In the records below, find each line that holds "navigation" and return it.

[Collected data]
__________
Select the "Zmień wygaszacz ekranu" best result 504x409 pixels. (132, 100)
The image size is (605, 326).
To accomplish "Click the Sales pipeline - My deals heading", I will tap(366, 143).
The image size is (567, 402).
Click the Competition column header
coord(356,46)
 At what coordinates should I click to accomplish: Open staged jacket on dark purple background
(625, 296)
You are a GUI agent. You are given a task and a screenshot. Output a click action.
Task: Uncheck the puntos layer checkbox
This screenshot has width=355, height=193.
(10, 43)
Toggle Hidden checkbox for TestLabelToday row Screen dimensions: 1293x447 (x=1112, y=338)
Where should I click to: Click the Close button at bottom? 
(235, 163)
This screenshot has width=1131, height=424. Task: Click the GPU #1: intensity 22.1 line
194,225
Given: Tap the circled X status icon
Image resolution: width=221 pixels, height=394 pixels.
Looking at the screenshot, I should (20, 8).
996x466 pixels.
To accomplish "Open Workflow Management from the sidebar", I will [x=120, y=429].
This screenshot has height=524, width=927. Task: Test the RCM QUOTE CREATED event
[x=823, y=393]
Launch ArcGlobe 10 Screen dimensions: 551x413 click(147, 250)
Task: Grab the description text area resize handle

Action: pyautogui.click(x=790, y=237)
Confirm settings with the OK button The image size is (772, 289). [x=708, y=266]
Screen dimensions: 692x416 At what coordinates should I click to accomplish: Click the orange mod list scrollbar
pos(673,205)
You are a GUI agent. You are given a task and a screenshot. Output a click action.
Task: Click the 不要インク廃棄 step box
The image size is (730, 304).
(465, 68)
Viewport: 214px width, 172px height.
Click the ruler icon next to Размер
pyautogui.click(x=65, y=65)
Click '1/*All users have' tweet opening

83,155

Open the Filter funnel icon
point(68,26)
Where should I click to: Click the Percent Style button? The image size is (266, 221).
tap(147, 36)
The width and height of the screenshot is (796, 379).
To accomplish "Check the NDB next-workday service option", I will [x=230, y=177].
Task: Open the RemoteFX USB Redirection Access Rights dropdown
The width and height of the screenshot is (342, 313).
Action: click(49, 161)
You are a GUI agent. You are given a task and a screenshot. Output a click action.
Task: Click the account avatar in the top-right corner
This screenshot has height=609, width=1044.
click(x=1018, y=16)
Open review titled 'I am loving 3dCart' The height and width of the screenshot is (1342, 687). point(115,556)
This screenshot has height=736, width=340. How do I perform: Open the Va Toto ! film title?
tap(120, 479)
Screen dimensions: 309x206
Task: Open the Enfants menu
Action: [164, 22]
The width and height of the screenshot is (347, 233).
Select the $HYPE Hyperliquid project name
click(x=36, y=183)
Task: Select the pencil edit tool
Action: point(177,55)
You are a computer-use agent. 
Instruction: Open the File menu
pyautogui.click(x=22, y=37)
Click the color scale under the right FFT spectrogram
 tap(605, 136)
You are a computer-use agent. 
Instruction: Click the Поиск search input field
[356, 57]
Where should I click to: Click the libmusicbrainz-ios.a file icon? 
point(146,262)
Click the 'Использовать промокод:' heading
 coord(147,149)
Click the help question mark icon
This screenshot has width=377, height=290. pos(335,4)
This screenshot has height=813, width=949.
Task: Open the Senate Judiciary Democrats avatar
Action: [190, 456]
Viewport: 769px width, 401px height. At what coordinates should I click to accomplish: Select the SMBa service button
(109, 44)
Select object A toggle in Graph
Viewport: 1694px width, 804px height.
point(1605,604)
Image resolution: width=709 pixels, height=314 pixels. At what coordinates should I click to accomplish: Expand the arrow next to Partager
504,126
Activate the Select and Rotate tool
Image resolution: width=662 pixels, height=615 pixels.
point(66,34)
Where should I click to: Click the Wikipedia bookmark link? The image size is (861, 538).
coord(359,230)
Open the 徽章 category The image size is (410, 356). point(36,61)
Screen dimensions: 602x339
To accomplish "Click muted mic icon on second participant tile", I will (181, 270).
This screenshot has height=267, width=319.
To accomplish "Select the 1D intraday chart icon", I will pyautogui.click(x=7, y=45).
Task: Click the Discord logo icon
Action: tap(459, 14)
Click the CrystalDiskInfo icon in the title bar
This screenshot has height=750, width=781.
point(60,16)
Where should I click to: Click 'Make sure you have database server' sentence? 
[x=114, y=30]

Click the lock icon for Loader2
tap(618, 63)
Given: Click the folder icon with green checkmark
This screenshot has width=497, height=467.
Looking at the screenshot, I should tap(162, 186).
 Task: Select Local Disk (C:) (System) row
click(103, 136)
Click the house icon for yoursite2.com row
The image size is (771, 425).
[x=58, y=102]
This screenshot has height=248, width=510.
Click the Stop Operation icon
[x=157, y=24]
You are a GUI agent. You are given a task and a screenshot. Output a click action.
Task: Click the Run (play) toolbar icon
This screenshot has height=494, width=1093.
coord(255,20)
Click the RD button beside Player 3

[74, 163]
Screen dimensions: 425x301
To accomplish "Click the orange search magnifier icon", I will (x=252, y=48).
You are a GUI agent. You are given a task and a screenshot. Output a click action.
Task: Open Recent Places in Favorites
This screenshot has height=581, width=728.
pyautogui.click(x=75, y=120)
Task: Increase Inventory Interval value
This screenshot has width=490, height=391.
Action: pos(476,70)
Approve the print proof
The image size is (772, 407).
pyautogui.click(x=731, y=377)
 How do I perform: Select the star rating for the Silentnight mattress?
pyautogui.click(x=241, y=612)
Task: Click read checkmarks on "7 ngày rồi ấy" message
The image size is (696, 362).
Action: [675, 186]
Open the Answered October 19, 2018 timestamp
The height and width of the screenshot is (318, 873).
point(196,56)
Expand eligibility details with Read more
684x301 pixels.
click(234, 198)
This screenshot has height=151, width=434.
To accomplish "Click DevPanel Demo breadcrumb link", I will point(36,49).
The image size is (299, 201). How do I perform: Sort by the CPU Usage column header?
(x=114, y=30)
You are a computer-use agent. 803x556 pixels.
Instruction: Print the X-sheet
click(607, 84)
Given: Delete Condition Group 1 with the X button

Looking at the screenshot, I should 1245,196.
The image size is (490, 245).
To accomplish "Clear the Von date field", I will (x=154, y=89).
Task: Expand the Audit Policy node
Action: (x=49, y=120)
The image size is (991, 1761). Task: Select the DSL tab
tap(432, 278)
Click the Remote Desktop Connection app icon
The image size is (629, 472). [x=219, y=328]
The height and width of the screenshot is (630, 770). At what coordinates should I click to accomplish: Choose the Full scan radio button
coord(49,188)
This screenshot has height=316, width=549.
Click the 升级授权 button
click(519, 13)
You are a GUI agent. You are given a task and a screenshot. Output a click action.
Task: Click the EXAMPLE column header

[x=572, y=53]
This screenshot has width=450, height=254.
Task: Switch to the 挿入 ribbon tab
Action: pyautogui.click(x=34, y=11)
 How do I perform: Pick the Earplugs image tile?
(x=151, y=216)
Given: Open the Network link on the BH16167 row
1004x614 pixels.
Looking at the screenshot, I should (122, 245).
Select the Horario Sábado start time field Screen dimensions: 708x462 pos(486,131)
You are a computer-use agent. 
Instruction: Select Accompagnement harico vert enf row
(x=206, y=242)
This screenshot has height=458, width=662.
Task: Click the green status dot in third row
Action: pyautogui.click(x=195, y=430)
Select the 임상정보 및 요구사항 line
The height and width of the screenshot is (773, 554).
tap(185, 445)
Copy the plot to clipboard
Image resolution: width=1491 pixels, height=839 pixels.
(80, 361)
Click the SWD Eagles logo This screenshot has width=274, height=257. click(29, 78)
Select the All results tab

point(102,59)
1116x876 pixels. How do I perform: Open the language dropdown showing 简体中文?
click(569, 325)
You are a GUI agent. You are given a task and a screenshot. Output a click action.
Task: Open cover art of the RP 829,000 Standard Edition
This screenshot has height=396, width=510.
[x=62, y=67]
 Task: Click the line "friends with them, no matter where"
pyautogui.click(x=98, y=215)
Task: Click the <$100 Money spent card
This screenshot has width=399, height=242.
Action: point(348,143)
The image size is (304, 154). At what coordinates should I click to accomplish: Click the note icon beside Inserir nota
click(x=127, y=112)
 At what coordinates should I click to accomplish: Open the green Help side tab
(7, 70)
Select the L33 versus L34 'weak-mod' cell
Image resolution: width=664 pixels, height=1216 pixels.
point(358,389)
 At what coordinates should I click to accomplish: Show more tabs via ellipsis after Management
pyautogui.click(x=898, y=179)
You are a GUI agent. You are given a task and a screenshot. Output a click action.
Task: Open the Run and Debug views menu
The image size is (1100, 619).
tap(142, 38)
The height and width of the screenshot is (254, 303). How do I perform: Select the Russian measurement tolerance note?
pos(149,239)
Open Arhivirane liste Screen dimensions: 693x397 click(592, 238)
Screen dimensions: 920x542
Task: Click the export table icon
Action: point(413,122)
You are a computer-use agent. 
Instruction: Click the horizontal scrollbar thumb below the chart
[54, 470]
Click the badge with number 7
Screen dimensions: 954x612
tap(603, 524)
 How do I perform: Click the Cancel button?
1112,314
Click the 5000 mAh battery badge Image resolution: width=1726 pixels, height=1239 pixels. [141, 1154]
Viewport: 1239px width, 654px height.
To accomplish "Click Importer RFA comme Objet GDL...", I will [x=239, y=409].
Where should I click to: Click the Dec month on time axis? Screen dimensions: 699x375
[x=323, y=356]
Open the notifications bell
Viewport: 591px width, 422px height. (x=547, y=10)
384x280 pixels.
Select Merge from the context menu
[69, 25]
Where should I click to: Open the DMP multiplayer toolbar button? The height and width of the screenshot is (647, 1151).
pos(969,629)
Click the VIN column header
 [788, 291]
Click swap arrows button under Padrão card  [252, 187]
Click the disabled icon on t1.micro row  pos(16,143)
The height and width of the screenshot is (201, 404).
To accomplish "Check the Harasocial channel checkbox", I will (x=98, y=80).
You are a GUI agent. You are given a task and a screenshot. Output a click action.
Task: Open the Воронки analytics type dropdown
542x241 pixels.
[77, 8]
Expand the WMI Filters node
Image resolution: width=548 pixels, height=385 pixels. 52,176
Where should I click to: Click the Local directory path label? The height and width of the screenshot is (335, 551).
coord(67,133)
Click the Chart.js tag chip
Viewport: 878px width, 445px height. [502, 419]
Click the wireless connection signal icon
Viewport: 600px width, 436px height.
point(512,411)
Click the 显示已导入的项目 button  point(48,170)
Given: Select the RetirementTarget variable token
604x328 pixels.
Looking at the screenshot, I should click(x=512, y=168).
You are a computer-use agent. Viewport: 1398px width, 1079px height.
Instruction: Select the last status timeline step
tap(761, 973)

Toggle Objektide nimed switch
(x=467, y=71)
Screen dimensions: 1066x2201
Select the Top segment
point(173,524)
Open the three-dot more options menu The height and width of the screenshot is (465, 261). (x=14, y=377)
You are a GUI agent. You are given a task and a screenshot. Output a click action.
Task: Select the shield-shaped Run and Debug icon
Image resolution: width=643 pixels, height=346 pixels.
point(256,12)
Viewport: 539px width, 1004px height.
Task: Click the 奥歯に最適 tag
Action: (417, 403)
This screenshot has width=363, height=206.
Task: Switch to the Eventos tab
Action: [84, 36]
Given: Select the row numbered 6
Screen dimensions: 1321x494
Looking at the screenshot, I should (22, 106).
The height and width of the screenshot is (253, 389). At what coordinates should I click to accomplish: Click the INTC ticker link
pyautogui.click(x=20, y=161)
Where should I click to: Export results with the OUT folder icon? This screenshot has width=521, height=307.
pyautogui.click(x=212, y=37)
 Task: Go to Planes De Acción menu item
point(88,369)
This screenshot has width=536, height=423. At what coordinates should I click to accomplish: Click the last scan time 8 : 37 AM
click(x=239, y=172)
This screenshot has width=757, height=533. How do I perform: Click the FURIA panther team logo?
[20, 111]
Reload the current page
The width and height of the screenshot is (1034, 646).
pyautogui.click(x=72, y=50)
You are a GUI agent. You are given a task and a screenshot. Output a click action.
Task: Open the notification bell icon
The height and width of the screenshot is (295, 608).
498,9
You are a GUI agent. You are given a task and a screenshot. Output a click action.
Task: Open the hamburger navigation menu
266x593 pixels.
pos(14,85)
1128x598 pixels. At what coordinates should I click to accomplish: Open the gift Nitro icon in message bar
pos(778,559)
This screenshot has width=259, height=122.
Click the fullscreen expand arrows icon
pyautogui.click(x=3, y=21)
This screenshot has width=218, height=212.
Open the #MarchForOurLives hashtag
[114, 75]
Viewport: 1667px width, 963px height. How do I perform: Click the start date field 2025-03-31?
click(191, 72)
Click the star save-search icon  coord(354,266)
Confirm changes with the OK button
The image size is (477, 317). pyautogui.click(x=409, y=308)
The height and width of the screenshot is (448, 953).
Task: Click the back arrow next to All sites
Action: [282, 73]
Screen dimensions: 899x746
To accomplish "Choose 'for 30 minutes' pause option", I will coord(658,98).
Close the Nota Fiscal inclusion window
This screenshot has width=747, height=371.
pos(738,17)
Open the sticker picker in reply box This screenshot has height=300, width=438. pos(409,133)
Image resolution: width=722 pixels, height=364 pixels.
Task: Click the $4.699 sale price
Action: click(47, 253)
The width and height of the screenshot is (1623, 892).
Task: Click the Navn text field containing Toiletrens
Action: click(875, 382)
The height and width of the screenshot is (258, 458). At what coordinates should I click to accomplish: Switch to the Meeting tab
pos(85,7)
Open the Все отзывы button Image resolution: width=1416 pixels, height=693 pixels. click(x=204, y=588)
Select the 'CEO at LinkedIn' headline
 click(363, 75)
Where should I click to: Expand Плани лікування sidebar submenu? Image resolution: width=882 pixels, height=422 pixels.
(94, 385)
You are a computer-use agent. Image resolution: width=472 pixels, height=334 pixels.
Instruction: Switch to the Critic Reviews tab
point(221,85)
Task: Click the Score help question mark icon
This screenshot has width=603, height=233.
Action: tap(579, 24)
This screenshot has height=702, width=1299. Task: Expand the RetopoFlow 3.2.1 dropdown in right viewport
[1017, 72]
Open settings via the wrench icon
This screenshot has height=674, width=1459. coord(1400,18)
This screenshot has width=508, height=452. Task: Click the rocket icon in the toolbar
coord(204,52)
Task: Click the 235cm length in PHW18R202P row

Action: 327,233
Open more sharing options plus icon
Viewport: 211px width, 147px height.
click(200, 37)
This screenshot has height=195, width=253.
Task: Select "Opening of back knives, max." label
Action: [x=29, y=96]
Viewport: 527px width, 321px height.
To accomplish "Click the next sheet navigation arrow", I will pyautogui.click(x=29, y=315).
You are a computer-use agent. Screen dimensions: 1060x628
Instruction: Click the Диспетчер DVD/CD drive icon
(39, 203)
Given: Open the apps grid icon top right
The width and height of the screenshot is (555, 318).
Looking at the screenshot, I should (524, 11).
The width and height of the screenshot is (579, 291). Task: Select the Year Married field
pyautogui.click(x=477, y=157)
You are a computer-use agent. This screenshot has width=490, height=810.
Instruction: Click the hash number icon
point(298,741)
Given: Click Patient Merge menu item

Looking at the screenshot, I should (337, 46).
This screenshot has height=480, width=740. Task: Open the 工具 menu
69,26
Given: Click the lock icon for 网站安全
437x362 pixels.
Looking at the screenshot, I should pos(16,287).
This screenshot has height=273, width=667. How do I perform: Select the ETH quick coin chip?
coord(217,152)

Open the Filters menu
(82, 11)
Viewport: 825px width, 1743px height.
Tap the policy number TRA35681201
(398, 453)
__________
| YOUR SOLUTION |
Task: Open the hamburger navigation menu
To accomplish "Click the next sheet navigation arrow", I will pyautogui.click(x=29, y=315).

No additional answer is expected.